There are several ways this could be dealt with. The first is, I could finger wag at them and shame them for their sin, even as some of them don’t recognize fully what sin is. But in my estimation, this would amount to kicking someone while they are down and this most likely would cause them to run out the door. The second is I could tell them they aren’t doing anything wrong, but that would be a lie.

As I was trained in RCIA I was always told to follow Jesus’ example of conversion. We called it the “Road to Emmaus” model. This means the very first thing we should do is listen their story. Then we walk with them. Then we reveal the truths to them.

So for the woman that had an abortion, I would never start by telling her how sinful she is. I sit and listen to her story. I see her suffering. I tell her God loves her. I walk with her, teach her how to pray, and pray for her. I ask her to pray for a relationship with the Lord. We as a parish community welcome her into the community, and my Priest builds a relationship with them. We introduce her to the power of Confession, Eucharist and Adoration. In time as her relationship with the God she originally said, “no” to is repaired she is able to repent and say, “yes.” She can say yes because someone walked the path through the suffering with her. Someone loved her enough to show her the truth instead of judging and condemning her.
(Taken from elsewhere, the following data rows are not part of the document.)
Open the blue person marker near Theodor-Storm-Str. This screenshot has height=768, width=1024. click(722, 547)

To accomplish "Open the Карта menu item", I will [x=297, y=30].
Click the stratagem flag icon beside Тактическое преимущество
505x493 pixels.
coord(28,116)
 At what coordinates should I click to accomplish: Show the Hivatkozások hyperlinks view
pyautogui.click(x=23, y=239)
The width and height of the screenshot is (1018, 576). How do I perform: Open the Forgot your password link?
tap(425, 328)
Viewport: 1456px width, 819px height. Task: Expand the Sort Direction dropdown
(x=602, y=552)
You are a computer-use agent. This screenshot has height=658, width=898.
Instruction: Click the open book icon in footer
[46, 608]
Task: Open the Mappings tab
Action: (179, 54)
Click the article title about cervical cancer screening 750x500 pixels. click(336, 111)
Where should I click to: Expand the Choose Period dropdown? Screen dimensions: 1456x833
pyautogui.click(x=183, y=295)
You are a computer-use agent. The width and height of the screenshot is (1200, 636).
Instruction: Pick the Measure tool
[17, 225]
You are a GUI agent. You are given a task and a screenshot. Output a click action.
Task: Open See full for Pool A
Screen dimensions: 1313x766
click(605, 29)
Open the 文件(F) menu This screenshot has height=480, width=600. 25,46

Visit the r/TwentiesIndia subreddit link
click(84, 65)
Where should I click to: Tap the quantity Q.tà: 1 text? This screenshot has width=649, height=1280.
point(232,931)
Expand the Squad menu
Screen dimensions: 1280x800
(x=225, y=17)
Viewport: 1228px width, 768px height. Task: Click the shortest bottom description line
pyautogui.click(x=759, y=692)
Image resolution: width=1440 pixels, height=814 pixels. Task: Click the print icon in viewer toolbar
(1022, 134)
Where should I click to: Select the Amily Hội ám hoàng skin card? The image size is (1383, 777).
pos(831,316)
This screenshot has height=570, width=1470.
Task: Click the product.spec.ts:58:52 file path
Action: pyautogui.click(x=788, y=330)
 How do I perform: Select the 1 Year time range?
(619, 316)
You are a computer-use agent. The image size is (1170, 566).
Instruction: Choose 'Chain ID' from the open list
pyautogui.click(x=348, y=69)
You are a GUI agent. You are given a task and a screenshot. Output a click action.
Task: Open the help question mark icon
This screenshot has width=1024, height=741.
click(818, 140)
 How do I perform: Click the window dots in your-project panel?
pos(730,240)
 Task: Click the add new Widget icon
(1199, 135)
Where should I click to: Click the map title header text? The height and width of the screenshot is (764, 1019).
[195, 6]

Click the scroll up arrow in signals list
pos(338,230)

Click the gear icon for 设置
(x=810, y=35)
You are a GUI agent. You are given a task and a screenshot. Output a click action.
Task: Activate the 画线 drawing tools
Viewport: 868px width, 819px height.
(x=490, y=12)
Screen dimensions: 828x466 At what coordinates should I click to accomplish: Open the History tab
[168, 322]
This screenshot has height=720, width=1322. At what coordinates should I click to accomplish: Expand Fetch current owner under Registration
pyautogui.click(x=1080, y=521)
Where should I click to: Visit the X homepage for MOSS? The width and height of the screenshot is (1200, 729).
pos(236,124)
Nothing gives more joy than to see a person who didn’t even know what the Eucharist was, drop to their knees in adoration in front of the Monstrance in full recognition of the God they now KNOW. We see true conversion when we see the tears of joy and relief after a Confession because of true repentance. It is the witness of the beautiful relationship of our Lord with a person as He manifests Himself in the Sacraments. It is not intended for just RCIA, it is for all of us. Listen, love, and watch truth be revealed.

A Balance Between Love And Law

It is a narrow road we walk because this narrow road is filled with so much abundance we need not stray.

“Enter through the narrow gate. For wide is the gate that leads to destruction, and many enter through. But small is the gate and narrow is the road that leads to life, and only a few find it.” Matthew 7:13

The love and the law are meant to be in union together. In following the law as a response to God’s call to us, we empty ourselves, fill up with God, and become more of who we are supposed to be. A beautiful tension of the emptying of self-will, the filling of God’s will. This is what St. Catherine of Siena meant when she said, “Be who God meant you to be and you will set the world on fire.”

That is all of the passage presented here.